24 From there [Jesus] set out and went away to the region of Tyre. He entered a house and did not want anyone to know he was there. Yet he could not escape notice, 25 but a woman whose little daughter had an unclean spirit immediately heard about him, and she came and bowed down at his feet. 26 Now the woman was a Gentile, of Syrophoenician origin. She begged him to cast the demon out of her daughter. 27 He said to her, “Let the children be fed first, for it is not fair to take the children’s food and throw it to the dogs.” 28 But she answered him, “Sir, even the dogs under the table eat the children’s crumbs.” 29 Then he said to her, “For saying that, you may go—the demon has left your daughter.” 30 So she went home, found the child lying on the bed, and the demon gone.

31 Then he returned from the region of Tyre, and went by way of Sidon towards the Sea of Galilee, in the region of the Decapolis. 32 They brought to him a deaf man who had an impediment in his speech; and they begged him to lay his hand on him. 33 He took him aside in private, away from the crowd, and put his fingers into his ears, and he spat and touched his tongue. 34 Then looking up to heaven, he sighed and said to him, “Ephphatha,” that is, “Be opened.” 35 And immediately his ears were opened, his tongue was released, and he spoke plainly. 36 Then Jesus ordered them to tell no one; but the more he ordered them, the more zealously they proclaimed it. 37 They were astounded beyond measure, saying, “He has done everything well; he even makes the deaf to hear and the mute to speak.”

Mark 7:24-37, NRSV

Have you ever encountered someone who you knew would not take "no" for an answer? It seems that the woman in our gospel lesson is just such a person.

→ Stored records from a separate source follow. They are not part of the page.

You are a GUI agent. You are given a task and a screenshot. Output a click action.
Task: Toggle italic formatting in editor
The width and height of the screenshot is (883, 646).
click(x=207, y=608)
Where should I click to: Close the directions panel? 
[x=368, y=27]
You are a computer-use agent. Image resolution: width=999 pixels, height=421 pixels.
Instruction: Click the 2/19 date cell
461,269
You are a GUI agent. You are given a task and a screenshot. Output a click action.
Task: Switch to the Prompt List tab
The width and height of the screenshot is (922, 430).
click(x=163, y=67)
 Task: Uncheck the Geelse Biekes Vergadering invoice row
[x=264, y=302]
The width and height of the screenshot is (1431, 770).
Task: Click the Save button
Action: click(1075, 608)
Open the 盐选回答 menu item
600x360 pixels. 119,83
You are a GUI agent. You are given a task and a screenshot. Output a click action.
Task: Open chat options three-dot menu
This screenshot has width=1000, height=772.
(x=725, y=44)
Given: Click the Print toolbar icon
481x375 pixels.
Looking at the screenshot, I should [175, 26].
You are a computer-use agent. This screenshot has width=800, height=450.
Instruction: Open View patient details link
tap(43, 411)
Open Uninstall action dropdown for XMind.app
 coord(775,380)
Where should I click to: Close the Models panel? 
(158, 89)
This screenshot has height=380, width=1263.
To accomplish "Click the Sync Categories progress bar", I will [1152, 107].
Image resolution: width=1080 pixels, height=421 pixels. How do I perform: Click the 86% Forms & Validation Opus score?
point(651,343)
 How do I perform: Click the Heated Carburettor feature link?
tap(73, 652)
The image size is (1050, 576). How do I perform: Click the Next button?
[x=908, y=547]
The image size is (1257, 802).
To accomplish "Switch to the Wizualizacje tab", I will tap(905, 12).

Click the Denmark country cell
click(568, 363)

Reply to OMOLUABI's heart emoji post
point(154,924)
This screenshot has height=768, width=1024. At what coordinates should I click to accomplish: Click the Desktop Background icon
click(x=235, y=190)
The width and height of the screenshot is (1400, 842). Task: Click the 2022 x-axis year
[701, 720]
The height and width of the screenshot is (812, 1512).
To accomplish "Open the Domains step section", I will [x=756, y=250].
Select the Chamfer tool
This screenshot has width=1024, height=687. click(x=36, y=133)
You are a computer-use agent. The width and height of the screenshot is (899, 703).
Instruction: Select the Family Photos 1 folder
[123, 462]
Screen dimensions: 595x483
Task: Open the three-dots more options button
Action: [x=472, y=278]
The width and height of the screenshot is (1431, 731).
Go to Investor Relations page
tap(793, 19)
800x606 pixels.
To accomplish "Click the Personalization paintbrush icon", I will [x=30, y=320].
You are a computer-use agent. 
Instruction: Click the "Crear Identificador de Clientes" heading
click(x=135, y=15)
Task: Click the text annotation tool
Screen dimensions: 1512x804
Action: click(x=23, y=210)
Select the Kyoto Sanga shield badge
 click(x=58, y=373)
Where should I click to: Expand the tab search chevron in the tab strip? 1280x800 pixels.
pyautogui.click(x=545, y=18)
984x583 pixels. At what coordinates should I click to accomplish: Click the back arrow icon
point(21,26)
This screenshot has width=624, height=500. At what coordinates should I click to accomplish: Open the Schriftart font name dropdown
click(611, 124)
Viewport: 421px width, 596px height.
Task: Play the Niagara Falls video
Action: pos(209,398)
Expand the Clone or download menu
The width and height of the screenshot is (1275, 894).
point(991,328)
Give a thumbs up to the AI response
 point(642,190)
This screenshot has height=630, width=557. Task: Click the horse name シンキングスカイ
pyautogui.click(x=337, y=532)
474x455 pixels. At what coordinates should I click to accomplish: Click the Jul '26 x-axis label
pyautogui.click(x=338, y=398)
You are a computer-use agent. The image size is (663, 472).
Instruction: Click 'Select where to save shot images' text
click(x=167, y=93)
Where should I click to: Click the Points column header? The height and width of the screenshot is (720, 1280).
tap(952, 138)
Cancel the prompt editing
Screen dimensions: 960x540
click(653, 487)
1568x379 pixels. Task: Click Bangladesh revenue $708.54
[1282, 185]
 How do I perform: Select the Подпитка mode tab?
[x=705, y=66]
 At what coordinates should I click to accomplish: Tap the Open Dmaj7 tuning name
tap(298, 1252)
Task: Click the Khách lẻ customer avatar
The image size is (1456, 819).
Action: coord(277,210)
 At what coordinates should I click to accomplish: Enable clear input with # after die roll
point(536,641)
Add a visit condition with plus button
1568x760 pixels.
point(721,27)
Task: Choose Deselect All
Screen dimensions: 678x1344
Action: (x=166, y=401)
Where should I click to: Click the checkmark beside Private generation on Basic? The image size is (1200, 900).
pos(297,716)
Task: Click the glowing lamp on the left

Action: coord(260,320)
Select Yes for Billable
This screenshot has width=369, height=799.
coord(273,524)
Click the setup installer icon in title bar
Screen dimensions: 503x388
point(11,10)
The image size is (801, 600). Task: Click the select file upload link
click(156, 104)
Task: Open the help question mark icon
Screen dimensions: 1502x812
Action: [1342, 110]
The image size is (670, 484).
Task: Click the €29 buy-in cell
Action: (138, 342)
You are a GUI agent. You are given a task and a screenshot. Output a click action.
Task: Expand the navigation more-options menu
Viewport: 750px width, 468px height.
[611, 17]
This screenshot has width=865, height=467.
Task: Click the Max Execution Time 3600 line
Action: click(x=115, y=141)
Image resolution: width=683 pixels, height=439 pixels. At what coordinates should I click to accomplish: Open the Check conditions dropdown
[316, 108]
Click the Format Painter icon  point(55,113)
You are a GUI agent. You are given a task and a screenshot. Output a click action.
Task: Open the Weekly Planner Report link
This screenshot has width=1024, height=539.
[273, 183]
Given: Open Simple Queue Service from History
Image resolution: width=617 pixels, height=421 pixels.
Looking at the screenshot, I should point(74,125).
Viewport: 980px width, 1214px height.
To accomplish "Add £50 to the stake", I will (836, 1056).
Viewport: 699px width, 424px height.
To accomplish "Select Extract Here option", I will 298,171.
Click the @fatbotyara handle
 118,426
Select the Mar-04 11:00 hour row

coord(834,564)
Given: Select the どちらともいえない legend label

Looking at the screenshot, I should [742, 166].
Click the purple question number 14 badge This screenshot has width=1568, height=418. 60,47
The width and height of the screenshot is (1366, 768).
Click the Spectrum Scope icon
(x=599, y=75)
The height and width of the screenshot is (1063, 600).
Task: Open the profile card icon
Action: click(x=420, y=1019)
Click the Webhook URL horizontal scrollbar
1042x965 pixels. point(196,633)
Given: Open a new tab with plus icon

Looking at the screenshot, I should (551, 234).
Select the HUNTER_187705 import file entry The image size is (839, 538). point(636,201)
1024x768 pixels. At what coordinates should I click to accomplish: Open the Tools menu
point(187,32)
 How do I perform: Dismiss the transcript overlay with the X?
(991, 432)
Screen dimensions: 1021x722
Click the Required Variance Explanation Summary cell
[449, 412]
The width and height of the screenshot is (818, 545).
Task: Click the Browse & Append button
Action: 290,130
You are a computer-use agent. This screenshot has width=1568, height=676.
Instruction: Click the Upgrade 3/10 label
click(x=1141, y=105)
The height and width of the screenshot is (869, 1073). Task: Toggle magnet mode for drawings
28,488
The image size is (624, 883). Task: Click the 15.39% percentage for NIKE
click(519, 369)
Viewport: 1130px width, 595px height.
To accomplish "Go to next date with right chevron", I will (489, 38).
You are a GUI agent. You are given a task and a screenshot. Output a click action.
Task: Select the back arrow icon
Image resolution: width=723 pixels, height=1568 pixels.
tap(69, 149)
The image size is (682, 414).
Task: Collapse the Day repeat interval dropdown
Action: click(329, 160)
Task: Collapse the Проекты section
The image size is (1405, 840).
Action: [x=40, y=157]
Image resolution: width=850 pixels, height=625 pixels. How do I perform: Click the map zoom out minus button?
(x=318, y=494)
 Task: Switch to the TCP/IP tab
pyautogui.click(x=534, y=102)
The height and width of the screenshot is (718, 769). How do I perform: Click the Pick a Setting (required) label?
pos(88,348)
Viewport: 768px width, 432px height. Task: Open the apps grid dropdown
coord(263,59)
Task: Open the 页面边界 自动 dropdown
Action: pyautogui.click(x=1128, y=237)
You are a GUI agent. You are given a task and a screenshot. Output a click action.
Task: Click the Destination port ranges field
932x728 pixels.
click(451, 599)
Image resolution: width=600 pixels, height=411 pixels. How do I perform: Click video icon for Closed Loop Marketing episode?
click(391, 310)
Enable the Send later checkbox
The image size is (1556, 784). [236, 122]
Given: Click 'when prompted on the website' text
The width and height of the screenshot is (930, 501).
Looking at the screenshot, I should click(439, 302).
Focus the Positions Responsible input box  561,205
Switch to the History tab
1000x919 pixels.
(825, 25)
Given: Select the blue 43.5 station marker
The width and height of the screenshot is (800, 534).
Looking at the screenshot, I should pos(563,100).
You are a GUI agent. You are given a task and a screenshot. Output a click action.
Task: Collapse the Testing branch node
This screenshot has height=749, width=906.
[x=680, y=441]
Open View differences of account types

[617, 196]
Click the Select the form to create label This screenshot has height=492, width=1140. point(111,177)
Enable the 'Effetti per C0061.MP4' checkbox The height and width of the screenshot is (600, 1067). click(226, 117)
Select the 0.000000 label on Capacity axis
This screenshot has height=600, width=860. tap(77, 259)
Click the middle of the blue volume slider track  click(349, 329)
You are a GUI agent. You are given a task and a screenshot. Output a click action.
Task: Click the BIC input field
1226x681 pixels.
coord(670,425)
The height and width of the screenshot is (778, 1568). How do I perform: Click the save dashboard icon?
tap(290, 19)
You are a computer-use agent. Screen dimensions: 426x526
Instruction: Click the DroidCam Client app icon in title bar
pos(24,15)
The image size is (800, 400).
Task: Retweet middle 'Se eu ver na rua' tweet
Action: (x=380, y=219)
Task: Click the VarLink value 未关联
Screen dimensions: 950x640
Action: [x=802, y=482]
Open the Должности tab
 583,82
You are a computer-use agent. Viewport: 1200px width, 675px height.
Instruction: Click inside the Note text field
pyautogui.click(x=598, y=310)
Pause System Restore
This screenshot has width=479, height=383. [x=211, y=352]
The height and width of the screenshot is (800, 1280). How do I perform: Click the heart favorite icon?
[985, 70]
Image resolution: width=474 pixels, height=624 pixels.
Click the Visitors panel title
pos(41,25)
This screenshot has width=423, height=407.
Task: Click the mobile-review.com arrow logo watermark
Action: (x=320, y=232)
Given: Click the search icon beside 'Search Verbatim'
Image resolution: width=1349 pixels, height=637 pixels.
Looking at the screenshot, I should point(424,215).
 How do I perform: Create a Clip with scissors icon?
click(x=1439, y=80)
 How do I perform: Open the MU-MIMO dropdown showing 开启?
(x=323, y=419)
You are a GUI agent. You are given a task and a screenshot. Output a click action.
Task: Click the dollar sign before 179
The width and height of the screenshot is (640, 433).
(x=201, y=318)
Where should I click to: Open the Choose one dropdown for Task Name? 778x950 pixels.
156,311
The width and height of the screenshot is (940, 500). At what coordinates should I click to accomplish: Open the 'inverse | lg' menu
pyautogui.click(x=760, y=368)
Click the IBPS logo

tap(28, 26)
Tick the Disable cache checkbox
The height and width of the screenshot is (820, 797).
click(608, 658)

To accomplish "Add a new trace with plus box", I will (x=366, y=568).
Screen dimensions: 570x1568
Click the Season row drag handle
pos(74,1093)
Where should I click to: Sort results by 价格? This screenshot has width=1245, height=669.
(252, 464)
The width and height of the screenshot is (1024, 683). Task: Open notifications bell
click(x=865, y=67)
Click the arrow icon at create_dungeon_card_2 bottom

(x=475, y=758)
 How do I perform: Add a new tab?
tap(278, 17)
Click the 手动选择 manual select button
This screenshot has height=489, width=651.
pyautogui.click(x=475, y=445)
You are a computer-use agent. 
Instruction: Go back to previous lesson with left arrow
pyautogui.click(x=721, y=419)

Jesus is keeping a low profile. He enters a house wanted to be left alone. Along comes a Gentile woman. She had heard about Jesus and somehow found him in his hiding place. She came not for herself but for her daughter. She pleads with Jesus for help. In the Matthew account Jesus seems to ignore her until the pleading becomes unbearable. In his response he calls her a dog (very unkind remark, likening her to an unclean animal). She takes it in stride and turns the insult into an opportunity to express faith. Jesus yields and grants healing to the daughter.

When we know that something is in need of change, do we engage with the same tenacity and resilience of this woman? When our requests are turned away with laughter or insults or mocking do we flare in anger? Or do we seek in the situation the place to attest to faith? When we are seeking things are we seeking for ourselves or for the sake of others? Do we approach God with boldness and a sure and certain hope? There is a lot be learned from this woman of deep faith and tenacity. Do we have ears to hear? If not maybe we could ask Jesus to summon some spittle and speak "Ephphatha" into us.

We are just as unclean and unworthy to approach Jesus as was this woman. By polite culture and by social divisions she had no business talking to Jesus. Perhaps she knew that this was the same Jesus who breaks bread with sinners and whose disciples don't always get the traditional practices right. Whatever she knew or didn't know she wasn't going to leave without a healing word spoken towards her daughter. What if we engaged God in just such a way over all of the sons and daughters of God we see needing a healing touch? Dare we be so bold?!?

God, thank you for the abiding and tenacious faith of the woman of our gospel lesson. Give us such a faith and help us express it for the sake and healing of others. Amen.